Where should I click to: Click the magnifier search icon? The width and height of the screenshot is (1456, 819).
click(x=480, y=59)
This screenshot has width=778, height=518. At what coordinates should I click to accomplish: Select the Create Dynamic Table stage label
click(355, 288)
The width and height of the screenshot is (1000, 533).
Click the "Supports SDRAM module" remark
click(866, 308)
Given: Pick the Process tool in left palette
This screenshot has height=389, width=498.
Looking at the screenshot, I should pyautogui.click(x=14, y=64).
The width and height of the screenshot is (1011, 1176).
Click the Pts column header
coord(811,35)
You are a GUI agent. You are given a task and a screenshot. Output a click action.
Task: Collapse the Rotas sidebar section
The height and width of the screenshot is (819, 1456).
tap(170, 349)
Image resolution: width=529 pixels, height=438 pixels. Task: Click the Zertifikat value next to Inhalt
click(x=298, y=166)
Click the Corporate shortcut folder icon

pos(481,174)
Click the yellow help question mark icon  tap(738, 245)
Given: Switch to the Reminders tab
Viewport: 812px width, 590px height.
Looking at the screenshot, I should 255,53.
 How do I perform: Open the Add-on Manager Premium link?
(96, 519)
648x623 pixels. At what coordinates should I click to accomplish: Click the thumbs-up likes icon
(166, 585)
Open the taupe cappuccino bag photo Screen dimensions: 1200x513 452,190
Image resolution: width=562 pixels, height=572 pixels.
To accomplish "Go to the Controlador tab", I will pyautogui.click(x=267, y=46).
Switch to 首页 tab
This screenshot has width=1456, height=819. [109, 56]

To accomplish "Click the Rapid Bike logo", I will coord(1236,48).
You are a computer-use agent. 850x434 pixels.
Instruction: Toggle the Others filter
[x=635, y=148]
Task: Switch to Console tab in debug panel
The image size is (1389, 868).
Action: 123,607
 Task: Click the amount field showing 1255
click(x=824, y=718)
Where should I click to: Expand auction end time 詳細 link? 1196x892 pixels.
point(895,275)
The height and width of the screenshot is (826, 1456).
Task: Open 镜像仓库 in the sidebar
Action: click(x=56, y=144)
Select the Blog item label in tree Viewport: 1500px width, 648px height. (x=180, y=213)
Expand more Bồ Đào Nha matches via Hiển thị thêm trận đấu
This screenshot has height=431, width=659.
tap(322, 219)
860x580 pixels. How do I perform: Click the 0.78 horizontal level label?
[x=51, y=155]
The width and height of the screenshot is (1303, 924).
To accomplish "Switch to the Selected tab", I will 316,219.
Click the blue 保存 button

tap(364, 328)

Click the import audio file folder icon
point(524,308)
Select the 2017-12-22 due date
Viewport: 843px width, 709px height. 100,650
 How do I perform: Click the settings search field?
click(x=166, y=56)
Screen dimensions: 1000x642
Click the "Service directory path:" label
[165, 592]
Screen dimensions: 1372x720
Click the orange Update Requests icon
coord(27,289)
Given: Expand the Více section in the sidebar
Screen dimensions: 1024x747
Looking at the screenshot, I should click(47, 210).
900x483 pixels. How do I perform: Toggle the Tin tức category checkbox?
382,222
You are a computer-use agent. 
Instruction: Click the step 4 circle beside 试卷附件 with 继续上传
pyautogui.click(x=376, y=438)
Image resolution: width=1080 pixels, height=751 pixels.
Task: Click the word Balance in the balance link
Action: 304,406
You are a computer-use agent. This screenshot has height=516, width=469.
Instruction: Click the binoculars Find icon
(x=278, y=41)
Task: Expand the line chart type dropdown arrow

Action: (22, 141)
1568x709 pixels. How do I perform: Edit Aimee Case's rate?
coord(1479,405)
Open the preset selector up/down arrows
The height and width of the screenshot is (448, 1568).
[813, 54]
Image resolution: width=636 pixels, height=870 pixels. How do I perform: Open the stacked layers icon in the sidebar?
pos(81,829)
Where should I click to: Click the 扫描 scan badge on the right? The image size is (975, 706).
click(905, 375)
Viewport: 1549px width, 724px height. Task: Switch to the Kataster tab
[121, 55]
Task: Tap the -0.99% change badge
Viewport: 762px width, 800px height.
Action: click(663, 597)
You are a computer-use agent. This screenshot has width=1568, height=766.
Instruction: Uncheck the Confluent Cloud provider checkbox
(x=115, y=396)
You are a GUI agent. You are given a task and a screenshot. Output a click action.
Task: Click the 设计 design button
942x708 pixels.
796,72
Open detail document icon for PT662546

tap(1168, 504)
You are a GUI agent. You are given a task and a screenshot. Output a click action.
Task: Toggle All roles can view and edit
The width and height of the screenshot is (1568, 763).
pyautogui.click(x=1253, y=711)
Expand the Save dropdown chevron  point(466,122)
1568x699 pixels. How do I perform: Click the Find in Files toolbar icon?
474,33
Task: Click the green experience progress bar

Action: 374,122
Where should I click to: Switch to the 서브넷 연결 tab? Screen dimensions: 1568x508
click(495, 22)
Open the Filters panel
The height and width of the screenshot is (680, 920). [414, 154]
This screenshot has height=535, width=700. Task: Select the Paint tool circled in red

_SET EXERCISE_
Please return the items above unchanged, from the start of the items up to and including the line with "tap(170, 349)".

_TASK RESPONSE_
Where should I click to: Click the magnifier search icon? The width and height of the screenshot is (1456, 819).
click(x=480, y=59)
This screenshot has width=778, height=518. At what coordinates should I click to accomplish: Select the Create Dynamic Table stage label
click(355, 288)
The width and height of the screenshot is (1000, 533).
Click the "Supports SDRAM module" remark
click(866, 308)
Given: Pick the Process tool in left palette
This screenshot has height=389, width=498.
Looking at the screenshot, I should pyautogui.click(x=14, y=64).
The width and height of the screenshot is (1011, 1176).
Click the Pts column header
coord(811,35)
You are a GUI agent. You are given a task and a screenshot. Output a click action.
Task: Collapse the Rotas sidebar section
The height and width of the screenshot is (819, 1456).
tap(170, 349)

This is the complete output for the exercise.